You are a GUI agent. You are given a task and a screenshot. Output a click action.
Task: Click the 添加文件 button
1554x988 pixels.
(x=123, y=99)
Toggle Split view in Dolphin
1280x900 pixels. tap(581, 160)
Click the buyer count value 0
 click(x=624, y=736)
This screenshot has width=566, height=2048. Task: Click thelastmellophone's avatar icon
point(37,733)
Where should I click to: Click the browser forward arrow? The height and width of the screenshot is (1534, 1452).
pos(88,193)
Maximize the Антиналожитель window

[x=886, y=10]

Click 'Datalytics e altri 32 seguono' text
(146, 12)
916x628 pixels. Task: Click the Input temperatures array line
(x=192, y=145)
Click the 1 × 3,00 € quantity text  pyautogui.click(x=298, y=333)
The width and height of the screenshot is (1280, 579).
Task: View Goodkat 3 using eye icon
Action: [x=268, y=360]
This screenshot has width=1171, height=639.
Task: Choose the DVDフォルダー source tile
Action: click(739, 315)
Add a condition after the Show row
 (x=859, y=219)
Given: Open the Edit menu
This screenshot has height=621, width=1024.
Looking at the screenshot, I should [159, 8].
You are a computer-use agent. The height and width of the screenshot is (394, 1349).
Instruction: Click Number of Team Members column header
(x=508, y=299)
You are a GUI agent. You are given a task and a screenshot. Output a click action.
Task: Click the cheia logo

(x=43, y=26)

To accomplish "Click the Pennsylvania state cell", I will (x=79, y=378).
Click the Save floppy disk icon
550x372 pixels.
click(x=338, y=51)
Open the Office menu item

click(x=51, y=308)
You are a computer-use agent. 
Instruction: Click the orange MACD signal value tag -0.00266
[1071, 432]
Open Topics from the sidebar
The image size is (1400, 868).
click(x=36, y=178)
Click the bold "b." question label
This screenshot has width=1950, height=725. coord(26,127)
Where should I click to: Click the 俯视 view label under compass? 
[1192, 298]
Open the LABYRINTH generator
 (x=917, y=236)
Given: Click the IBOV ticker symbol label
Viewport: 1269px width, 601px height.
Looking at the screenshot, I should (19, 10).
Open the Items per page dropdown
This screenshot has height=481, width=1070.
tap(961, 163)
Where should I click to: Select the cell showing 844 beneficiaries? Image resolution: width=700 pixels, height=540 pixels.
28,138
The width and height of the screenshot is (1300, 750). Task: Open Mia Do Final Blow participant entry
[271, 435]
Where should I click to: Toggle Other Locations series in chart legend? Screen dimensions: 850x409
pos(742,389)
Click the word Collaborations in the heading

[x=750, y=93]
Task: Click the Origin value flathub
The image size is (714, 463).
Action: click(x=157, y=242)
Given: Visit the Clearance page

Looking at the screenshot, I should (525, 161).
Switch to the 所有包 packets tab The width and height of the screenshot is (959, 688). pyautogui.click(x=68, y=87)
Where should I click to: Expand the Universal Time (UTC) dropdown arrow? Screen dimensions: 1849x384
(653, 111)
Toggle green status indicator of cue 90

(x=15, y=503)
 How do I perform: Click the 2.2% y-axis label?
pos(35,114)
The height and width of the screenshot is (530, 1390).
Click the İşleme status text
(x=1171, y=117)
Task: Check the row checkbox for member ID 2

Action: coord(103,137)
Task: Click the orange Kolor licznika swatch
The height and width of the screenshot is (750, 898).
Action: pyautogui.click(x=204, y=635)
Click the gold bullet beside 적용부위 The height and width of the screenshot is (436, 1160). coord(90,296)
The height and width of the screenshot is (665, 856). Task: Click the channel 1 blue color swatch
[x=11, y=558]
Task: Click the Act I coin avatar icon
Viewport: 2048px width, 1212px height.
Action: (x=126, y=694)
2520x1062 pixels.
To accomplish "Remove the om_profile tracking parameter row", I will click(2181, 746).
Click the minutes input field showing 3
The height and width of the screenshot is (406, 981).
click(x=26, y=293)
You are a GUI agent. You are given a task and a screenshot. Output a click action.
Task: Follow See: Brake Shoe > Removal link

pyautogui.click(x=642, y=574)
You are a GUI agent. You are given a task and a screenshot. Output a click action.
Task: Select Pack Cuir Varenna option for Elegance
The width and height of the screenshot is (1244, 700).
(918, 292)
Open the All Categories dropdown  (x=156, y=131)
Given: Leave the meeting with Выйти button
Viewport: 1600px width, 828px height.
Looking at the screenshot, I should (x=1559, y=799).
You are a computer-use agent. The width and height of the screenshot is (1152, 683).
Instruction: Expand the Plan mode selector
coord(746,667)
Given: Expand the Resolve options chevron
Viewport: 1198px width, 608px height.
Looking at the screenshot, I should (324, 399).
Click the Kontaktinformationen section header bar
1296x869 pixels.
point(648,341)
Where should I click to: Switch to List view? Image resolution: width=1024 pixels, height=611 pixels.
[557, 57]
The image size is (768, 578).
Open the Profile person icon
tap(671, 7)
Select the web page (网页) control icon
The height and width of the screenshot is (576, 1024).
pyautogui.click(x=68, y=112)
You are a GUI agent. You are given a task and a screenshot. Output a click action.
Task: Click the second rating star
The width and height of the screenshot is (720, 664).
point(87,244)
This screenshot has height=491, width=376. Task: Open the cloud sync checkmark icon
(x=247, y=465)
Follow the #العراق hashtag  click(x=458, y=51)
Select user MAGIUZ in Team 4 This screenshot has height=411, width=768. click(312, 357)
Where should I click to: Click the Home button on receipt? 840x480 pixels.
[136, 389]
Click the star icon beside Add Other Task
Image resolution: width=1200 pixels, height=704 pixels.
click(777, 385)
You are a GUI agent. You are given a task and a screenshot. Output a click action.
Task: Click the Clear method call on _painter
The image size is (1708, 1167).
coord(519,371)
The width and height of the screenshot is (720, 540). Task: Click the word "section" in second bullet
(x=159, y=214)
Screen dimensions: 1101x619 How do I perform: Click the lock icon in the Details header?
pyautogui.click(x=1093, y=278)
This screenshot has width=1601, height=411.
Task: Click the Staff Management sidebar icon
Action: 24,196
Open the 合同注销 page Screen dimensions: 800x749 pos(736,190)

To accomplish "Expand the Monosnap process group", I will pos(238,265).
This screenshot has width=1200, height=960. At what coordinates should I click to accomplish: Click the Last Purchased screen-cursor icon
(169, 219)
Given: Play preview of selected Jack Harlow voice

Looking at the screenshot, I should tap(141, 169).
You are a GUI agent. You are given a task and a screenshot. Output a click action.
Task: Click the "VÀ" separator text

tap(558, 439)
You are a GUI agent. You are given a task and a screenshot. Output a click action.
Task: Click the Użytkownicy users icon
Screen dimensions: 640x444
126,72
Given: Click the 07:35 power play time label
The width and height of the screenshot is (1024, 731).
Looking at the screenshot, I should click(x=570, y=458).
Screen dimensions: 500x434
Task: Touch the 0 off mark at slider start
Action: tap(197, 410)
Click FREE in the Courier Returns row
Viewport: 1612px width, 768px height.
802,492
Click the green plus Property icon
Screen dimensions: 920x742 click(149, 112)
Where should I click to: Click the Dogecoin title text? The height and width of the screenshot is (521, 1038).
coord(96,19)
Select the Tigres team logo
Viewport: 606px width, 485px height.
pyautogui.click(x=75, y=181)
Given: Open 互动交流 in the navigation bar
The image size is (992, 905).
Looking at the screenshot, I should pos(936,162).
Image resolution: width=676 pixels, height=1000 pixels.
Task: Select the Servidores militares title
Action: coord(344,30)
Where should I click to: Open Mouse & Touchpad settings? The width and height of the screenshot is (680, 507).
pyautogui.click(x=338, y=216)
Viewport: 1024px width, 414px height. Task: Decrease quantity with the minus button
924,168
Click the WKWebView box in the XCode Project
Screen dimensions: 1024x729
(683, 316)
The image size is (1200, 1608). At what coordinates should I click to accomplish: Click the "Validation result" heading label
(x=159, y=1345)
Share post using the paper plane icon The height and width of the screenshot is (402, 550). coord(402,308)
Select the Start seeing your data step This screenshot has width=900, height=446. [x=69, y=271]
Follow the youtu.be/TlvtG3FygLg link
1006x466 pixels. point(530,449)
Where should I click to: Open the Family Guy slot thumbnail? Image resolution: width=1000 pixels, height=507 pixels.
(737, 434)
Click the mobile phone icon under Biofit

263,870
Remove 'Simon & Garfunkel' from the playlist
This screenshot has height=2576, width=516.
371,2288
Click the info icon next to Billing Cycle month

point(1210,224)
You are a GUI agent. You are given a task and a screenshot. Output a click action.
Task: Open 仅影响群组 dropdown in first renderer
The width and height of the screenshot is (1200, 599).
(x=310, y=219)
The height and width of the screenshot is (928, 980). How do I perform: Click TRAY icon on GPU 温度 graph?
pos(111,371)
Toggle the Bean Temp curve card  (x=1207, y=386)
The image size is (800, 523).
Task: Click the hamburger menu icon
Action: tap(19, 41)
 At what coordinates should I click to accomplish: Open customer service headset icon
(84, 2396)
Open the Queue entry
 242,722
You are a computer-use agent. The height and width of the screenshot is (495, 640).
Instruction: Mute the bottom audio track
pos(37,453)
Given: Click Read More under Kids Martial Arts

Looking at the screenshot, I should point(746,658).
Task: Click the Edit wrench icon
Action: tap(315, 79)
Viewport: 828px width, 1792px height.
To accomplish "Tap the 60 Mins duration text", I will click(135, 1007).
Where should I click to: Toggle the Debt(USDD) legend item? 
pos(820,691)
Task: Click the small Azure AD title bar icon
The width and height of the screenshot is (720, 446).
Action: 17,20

EXERCISE BRIEF: From the line containing "The width and height of the screenshot is (1200, 599)." to the last line of the records above, please write out every line exactly and add nothing.

RESPONSE AREA:
The width and height of the screenshot is (1200, 599).
(x=310, y=219)
The height and width of the screenshot is (928, 980). How do I perform: Click TRAY icon on GPU 温度 graph?
pos(111,371)
Toggle the Bean Temp curve card  (x=1207, y=386)
The image size is (800, 523).
Task: Click the hamburger menu icon
Action: tap(19, 41)
 At what coordinates should I click to accomplish: Open customer service headset icon
(84, 2396)
Open the Queue entry
 242,722
You are a computer-use agent. The height and width of the screenshot is (495, 640).
Instruction: Mute the bottom audio track
pos(37,453)
Given: Click Read More under Kids Martial Arts

Looking at the screenshot, I should point(746,658).
Task: Click the Edit wrench icon
Action: tap(315, 79)
Viewport: 828px width, 1792px height.
To accomplish "Tap the 60 Mins duration text", I will click(135, 1007).
Where should I click to: Toggle the Debt(USDD) legend item? 
pos(820,691)
Task: Click the small Azure AD title bar icon
The width and height of the screenshot is (720, 446).
Action: 17,20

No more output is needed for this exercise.